Par conséquent, un conditionnement, tel qu’une bouteille, peut revêtir un caractère distinctif, s’il « diverge de la norme ou des habitudes du secteur », ce qui aura pour effet de permettre « au consommateur moyen du produit concerné, normalement informé et raisonnablement attentif et avisé, sans procéder à une analyse ou à une comparaison et sans faire preuve d’une attention particulière, de distinguer ce produit de ceux des autres entreprises » (décision T-411-114, §38 et 39).
En l’espèce, pour apprécier le caractère distinctif du signe tridimensionnel, le tribunal valide la méthode employée par la chambre de recours de l’OHMI, qui avait procédé à un examen successif des différents éléments le composant. Le tribunal estime que les parties basse, centrale et supérieure de la bouteille présentent des « caractéristiques plus ou moins semblables » aux bouteilles disponibles sur le marché. Par conséquent, le tribunal conclut que « la marque demandée est constituée par une combinaison d’éléments dont chacun (…) est dépourvu de caractère distinctif par rapport à ces produits » (décision T-411-114, §45 à 48). S’il est possible que la distinctivité résulte de la manière dont sont combinés ces éléments dépourvus de caractère distinctif, tel n’est pas le cas en l’espèce, le tribunal estimant que le signe n’est rien d’autre que « la somme des éléments dont la marque demandée est composée » (décision T-411-114, §49 et 50).
Le tribunal confirme également la décision de la chambre de recours de l’OHMI, qui avait estimé que The Coca-Cola Company ne démontrait pas que ce signe tridimensionnel avait acquis un caractère distinctif par l’usage, en application du §3 de ce même article.
Tout d’abord, le tribunal précise qu’en présence d’un signe non-verbal, l’appréciation du caractère étant la même dans tous les pays européens, le requérant doit démontrer que son signe a acquis un caractère distinctif « dans toute l’Union », et « qu’au moins une fraction significative du public pertinent identifie, grâce à la marque, les produits ou les services concernés comme provenant d’une entreprise déterminée » (décision T-411-114, §67 à 69). Le tribunal liste ensuite les facteurs dont il peut être tenu compte pour l’apprécier : parts de marché détenues par la marque, intensité, étendue géographique, durée de l’usage, importance des investissements, proportion des milieux intéressés identifiant le produit comme provenant d’une entreprise déterminée grâce à la marque… (décision T-411-114, §70 et 71). Mais le tribunal précise qu’il s’agit véritablement de la combinaison de ces éléments qui permet d’apprécier si le signe a acquis un caractère distinctif, qui ne peut être établi « par la seule production des volumes de vente et du matériel publicitaire », ni du « seul fait que le signe ait été utilisé sur le territoire de l’Union depuis un certain temps » (décision T-411-114, §72).

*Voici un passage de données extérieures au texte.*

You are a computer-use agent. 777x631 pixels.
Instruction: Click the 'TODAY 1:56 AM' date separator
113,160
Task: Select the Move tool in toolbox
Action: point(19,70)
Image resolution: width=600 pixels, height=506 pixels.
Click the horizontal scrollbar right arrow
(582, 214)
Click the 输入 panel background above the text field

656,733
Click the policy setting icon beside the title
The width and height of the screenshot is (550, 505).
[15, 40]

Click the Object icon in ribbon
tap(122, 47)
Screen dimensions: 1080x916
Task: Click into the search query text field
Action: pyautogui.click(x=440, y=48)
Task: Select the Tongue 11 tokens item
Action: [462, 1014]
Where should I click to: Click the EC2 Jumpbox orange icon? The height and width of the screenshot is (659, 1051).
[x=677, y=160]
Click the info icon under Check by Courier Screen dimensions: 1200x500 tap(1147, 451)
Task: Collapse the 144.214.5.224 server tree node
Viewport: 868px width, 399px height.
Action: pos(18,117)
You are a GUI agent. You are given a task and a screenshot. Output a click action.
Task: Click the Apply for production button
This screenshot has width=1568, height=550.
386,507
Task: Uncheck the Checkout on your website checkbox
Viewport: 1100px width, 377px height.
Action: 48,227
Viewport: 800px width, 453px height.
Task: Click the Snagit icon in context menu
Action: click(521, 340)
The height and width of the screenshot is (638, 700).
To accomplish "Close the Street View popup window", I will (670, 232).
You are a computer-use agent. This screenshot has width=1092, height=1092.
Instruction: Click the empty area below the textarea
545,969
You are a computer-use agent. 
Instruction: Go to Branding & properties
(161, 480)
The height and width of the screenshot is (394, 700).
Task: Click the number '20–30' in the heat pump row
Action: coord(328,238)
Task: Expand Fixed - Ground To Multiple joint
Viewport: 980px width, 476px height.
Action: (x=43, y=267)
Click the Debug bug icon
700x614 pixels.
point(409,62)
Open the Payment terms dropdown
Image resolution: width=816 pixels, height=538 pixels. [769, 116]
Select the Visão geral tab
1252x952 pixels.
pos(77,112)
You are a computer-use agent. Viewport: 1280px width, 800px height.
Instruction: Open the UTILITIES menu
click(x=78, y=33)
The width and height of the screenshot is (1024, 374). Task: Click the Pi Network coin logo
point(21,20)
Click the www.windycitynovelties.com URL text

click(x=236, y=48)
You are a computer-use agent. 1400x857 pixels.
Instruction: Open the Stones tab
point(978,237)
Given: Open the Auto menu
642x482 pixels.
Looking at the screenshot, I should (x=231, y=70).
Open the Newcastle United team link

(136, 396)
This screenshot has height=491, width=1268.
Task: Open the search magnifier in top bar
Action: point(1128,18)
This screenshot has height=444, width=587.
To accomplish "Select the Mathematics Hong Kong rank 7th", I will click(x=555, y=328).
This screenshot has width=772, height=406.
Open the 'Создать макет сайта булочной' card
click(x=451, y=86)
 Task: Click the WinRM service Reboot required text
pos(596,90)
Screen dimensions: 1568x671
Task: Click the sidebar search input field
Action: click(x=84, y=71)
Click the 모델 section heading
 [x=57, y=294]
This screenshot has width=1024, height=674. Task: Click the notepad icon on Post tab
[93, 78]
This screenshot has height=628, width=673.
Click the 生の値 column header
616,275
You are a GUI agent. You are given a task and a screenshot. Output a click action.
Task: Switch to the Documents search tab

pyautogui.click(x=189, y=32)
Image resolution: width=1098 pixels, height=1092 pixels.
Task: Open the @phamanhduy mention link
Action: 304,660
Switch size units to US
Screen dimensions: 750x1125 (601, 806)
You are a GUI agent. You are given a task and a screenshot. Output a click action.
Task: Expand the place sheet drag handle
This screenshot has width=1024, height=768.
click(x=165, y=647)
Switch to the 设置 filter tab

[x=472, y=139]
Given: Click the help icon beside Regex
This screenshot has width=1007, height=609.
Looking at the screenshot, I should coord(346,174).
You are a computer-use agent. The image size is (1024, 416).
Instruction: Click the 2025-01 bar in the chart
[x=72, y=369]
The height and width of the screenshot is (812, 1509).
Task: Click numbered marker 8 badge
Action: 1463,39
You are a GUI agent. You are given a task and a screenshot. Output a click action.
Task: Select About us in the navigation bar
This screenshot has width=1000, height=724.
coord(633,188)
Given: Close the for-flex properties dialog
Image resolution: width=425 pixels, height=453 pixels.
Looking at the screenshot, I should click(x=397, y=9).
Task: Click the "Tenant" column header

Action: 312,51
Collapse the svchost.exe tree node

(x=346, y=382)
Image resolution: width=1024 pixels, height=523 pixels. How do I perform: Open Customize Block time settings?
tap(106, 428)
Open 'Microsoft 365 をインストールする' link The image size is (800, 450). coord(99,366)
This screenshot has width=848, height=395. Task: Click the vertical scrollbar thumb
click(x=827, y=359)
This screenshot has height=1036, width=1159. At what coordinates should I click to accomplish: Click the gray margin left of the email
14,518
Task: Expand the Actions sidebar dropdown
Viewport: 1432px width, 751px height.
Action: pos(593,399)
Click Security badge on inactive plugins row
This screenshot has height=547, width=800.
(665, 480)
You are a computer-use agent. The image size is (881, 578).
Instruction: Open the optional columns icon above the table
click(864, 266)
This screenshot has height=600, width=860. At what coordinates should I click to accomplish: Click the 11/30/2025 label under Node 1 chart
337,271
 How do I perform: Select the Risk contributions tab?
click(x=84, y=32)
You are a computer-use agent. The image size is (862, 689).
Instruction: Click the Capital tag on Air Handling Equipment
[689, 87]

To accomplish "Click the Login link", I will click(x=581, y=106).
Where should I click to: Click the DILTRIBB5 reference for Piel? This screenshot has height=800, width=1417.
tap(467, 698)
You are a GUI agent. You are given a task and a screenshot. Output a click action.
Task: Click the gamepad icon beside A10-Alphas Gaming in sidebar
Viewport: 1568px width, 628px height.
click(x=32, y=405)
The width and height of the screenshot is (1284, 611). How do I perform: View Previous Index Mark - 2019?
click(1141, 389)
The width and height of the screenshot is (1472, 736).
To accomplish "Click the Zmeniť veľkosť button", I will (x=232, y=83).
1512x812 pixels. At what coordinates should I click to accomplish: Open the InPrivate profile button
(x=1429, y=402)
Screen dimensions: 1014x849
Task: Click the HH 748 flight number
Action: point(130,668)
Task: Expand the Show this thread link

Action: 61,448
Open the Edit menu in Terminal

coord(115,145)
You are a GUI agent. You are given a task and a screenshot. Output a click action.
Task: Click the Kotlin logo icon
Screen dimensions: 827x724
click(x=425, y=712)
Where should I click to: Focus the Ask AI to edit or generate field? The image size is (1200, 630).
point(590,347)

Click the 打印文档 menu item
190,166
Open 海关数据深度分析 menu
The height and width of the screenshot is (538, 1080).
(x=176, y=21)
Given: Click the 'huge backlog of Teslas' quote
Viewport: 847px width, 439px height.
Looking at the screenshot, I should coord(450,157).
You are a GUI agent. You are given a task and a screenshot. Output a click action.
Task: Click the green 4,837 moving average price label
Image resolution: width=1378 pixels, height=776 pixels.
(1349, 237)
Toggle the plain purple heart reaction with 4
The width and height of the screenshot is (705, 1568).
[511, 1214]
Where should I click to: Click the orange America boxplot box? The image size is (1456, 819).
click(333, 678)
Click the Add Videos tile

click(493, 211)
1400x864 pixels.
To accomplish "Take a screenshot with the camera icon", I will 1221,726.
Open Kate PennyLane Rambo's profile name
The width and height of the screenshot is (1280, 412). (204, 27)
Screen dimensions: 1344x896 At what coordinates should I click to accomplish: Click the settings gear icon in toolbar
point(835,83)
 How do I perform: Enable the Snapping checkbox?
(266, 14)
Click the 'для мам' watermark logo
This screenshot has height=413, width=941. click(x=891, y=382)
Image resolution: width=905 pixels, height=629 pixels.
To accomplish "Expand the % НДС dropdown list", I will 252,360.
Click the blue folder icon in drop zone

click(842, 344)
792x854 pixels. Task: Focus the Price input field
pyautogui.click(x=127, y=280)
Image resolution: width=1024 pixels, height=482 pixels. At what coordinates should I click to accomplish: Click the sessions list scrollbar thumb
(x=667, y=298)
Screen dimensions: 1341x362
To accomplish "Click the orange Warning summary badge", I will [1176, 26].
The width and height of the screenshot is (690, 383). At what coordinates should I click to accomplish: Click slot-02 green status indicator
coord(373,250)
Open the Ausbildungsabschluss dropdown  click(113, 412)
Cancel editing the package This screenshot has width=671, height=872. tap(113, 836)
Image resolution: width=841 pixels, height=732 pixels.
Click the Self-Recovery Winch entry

En l’espèce, afin de démontrer que le signe avait acquis un caractère distinctif par l’usage, The Coca-Cola Company avait notamment produit des enquêtes réalisées dans dix Etats membres de l’Union européenne. Mais s’il était bien démontré que le signe avait acquis un caractère distinctif par l’usage dans ces dix pays, le tribunal estime que ceux-ci ne sont pas représentatifs de « toute l’Union », et qu’il ne lui appartient pas de faire des suppositions concernant les 17 autres états membres, pour lesquels aucune donnée n’était fournie. Le tribunal conclut donc que The Coca-Cola Company ne démontrait pas que le signe avait acquis un caractère distinctif par l’usage « dans l’ensemble de l’Union pour une partie significative du public pertinent » (décision T-411-114, §80 et 81).
The Coca-Cola Company communiquait également les investissements qu’elle avait réalisés dans la publicité et dans la communication. Mais le tribunal estime que ces données ne permettent pas de distinguer quels conditionnements sont concernés, et qu’ « il n’est donc pas possible de tirer des conclusions (…) quant à la perception de la marque demandée par le public pertinent » (décision T-411-114, §82).
Enfin, le tribunal rappelle que les chiffres de vente et le matériel publicitaire ne peuvent que servir à corroborer les preuves directes du caractère distinctif acquis par l’usage, mais ne permettent pas, per se, de caractériser son existence. Le tribunal constate notamment que les données fournies ne permettent pas de distinguer les chiffres de vente concernant spécifiquement le signe dont l’enregistrement était demandé. Les chiffres fournis semblaient en effet mêler indistinctement ceux concernant la bouteille avec cannelure (antérieurement déposée en tant que marque non-verbale) et ceux de la bouteille sans cannelure, que The Coca-Cola Company souhaitait voir protégée par le droit des marques.